Reputation: 6172
i tried hard to solve this one on my own but ive spent way to much time on something as simple as this so im hoping someone can give me the answer.
see image below but basically im just trying to get a range built but my marker and my list never meet even though there are items that match the criteria.
in the example below im looking for 2c and the array has it in position 11 but just goes right past it.
i have tried a few different ways, and the comparison above it works just fine so i dont get where my problem is. i have tried just saying
== 0x2c
(never evaluates)
or using this like i had above
`intValue`
but this make it get a match on 2D which from my testing is because it truncates the digits down to just plain 2.
ACTUAL CODE:
int lastIndexInPayload = ([payload count]-1);
int beginningOfData = ([payload count]-1);
NSString * endOfLine = [NSString stringWithFormat:@"%02X", 0x0D];
NSString * startOfLine = [NSString stringWithFormat:@"%02X", 0x2C];
if ([[payload objectAtIndex:lastIndexInPayload]intValue] == [endOfLine intValue]) {
while ([payload objectAtIndex:beginningOfData]!= startOfLine) {
beginningOfData--;
DDLogVerbose(@"beginningOfData %d",beginningOfData);
}
}
the payload is an array of bytes taken from nsdata from a socket return
Upvotes: 0
Views: 113
Reputation: 57169
You are comparing strings according to their address and not their contents, you should use while (![[payload objectAtIndex:beginningOfData] isEqualToString:startOfLine])
. Also why are you trying to use strings for hex values and not just compare against 0xD
directly?

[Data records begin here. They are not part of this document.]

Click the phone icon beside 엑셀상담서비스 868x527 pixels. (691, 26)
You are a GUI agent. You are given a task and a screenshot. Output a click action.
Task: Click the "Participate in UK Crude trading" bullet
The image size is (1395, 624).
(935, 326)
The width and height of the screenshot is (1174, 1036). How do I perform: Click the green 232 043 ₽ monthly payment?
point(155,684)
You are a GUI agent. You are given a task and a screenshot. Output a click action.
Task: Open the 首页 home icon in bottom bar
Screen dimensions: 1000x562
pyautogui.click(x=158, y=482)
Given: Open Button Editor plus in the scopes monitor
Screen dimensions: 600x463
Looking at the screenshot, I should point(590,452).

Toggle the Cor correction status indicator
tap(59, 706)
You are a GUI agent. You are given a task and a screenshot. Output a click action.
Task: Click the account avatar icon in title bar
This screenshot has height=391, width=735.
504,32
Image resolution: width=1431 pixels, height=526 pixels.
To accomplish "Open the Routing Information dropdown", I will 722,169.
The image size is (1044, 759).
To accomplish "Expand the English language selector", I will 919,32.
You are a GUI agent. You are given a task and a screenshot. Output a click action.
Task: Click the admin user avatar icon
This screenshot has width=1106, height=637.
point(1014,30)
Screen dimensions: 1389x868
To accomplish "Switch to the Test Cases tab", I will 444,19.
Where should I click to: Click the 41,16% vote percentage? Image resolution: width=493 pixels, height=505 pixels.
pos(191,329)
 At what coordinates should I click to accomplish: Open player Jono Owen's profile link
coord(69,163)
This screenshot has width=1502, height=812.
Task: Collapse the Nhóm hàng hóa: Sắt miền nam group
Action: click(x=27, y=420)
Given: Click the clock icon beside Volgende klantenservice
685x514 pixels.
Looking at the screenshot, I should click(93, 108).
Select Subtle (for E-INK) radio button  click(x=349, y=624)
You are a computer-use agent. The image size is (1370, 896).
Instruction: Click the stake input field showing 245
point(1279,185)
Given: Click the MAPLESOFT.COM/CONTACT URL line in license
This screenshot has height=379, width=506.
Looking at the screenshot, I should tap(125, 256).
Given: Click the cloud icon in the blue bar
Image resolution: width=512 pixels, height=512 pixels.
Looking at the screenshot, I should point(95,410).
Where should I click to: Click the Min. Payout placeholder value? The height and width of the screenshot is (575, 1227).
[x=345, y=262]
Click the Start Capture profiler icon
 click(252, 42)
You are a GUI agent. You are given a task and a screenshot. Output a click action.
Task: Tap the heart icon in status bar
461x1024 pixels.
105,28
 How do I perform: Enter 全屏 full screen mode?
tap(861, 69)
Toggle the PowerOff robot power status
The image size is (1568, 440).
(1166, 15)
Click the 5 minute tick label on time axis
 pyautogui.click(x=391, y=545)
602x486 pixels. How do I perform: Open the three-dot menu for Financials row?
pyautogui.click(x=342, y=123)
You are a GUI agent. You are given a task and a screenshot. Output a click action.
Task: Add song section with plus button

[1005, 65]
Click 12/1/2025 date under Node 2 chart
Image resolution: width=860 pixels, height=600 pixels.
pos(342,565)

Your call to intValue will result in 0
for endOfLine because it does not know that it is hex and will stop trying to parse a number.
Upvotes: 1
Reputation: 185671
I imagine it's because you're using ==
to compare objects. Since it appears both your array and your startOfLine
object are just hex strings representing a single byte, you should probably just use -isEqualToString:
, as in
while (![[payload objectAtIndex:beginningOfData] isEqualToString:startOfLine]) {
That said, I find it rather odd that your payload is an array of hex bytes represented as strings. Why not just shove the whole thing into an NSData and have access to "real" bytes instead?